**Ausgewählter Auszug**
Kann man mit Ernährung den HIV-Verlauf beeinflussen?
Diese Präsentation hatte ich vielleicht mit dem allergrössten Interesse erwartet und mit der maximalen Enttäuschung verlassen. Ein Grand Cru mit erbärmlichem Abgang. Leider!
Das multinationale Autorenkollektiv hat sich ein sehr interessantes Thema vorgenommen. Sie haben mit Ihrer Arbeit einen Weg gesucht, den Beginn der HIV-Therapie um einige Jahre herauszuzögern. Ein interessantes Konzept. Denn unser aktuelles Verständnis der HIV Pathogenese geht davon aus, dass die Immunaktivierung der wichtigste Faktor ist, der zu den meisten Schäden bei der HIV-Infektion führt, so auch zum CD4 Abfall und zur Erhöhung des kardiovaskulären Risikos.
Wir gehen heute davon aus, dass ein wesentlicher Teil der Immunaktivierung durch die Bakterien im Darm verursacht wird. Die Ursache liegt darin, dass die HIV Infektion einen grossen Teil der Immunzellen im Darm zerstört und dass damit das Immunsystem viel mehr durch Eiweisse aus dem Darm belastet wird.
Die Autoren haben nun postuliert, dass durch eine geeignete Wahl von Nahrungszusätzen und Keimen, welche das Darmmilieu verändern, eine Reduktion der Immunaktivierung und somit eine Verlangsamung des CD4 Abfalles zu erreichen wäre.

**Quelldaten**
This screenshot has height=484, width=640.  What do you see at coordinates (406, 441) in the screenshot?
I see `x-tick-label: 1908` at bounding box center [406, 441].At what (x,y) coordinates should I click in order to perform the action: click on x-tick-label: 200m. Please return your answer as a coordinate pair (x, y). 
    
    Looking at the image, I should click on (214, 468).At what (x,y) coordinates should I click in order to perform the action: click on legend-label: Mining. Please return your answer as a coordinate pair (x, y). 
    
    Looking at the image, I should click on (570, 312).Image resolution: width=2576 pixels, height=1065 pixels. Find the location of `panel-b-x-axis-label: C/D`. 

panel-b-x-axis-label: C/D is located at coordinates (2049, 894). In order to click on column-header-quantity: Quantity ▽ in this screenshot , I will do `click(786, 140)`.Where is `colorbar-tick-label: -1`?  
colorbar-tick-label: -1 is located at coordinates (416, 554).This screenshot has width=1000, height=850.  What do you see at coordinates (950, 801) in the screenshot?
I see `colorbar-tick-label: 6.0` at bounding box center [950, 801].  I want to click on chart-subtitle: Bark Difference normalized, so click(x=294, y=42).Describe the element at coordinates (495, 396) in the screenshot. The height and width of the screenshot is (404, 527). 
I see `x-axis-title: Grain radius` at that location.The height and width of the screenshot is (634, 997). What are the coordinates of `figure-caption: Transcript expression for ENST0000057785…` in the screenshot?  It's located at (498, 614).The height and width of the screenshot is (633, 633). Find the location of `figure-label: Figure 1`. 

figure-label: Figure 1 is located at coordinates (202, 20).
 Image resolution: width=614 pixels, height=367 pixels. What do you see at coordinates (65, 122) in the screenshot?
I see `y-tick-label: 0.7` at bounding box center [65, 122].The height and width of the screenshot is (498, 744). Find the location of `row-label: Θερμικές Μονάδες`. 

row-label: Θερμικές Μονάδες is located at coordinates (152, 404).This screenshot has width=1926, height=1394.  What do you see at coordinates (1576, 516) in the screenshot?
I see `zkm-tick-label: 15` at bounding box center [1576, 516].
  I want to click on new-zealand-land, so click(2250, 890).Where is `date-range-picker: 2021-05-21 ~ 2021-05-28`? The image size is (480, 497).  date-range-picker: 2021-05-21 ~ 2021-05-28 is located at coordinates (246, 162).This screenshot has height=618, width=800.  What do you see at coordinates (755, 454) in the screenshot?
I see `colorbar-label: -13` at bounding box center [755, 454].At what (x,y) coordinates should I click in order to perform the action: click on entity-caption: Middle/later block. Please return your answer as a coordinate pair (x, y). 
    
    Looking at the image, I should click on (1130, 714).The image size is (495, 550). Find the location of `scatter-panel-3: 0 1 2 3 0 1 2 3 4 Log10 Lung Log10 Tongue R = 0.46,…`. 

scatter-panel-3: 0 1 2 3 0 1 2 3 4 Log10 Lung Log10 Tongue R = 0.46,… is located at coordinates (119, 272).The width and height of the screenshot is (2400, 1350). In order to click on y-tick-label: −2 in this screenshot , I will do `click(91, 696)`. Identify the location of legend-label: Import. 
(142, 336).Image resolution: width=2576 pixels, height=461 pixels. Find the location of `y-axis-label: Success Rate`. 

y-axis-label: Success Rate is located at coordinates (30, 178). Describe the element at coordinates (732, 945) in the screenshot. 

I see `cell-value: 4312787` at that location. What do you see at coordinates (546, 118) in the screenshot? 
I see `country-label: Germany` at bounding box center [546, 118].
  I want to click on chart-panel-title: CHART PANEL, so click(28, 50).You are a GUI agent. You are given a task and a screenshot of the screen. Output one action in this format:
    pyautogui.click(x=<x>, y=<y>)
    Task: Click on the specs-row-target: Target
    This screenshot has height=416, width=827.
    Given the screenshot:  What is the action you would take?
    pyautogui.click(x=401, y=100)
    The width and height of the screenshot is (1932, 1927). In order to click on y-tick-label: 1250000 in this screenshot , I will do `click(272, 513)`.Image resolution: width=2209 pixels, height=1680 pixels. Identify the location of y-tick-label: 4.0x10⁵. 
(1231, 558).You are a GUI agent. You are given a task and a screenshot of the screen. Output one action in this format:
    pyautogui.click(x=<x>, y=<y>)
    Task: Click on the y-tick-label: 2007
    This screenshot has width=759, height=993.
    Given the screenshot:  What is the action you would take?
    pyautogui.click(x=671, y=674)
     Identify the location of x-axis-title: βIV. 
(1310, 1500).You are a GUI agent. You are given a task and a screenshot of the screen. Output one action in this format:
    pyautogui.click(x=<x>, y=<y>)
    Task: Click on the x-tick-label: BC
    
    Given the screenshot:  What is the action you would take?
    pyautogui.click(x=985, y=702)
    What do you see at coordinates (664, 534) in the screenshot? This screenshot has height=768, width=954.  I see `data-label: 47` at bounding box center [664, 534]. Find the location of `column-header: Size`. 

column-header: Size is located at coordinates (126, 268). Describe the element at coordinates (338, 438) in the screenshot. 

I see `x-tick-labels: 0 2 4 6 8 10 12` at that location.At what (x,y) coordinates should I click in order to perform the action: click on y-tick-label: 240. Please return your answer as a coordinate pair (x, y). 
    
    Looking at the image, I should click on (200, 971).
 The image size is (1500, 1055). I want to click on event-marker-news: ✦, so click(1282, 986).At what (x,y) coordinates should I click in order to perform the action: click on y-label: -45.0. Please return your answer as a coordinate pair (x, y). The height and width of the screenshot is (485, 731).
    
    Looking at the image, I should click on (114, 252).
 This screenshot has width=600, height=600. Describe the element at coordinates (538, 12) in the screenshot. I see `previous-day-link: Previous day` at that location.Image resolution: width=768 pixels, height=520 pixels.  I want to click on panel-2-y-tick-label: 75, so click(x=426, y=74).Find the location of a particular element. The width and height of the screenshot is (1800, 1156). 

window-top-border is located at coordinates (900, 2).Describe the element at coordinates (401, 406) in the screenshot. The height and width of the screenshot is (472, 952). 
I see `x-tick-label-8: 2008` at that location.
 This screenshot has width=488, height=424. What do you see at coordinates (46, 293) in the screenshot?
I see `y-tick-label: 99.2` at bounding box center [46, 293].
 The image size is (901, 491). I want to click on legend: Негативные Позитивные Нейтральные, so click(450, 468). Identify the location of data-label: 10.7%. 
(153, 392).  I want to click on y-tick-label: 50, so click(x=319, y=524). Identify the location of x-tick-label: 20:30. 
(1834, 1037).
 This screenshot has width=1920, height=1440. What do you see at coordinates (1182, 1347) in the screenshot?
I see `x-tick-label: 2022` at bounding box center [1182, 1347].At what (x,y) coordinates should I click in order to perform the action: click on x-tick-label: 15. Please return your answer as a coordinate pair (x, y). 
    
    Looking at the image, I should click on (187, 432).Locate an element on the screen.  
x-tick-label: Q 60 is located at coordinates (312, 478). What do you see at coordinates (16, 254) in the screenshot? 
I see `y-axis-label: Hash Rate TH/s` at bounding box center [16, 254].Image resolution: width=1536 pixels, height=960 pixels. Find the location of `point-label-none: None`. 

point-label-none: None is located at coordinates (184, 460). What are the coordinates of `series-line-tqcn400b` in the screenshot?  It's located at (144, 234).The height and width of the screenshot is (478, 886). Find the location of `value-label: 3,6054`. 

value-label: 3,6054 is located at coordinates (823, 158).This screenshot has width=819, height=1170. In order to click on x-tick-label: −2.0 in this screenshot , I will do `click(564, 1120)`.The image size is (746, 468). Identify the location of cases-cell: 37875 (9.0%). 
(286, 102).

**Aufgabe 1**
Fasse den Text über Ernährung und HIV-Verlauf in zwei Sätzen zusammen.
**Aufgabe 2**
Was zerstört die HIV-Infektion laut dem Text über Ernährung und HIV-Verlauf im Darm?
**Aufgabe 3**
Gib bitte den Abschnitt des Textes über Ernährung und HIV-Verlauf zwischen "Diese Präsentation hatte" und "erbärmlichem Abgang. Leider!" einschließlich wieder und ersetze darin "Enttäuschung" durch "Ernüchterung".

**Ergebnis 1**
Eine mit größtem Interesse erwartete Präsentation hat enttäuscht: Ein multinationales Autorenkollektiv suchte einen Weg, den Beginn der HIV-Therapie um einige Jahre hinauszuzögern. Da die Immunaktivierung als wichtigster Schadensfaktor gilt und wesentlich durch Darmbakterien verursacht wird, postulierten die Autoren, dass Nahrungszusätze und Keime, die das Darmmilieu verändern, die Immunaktivierung senken und den CD4-Abfall verlangsamen könnten.

**Ergebnis 2**
Einen großen Teil der Immunzellen im Darm.

**Ergebnis 3**
Diese Präsentation hatte ich vielleicht mit dem allergrössten Interesse erwartet und mit der maximalen Ernüchterung verlassen. Ein Grand Cru mit erbärmlichem Abgang. Leider!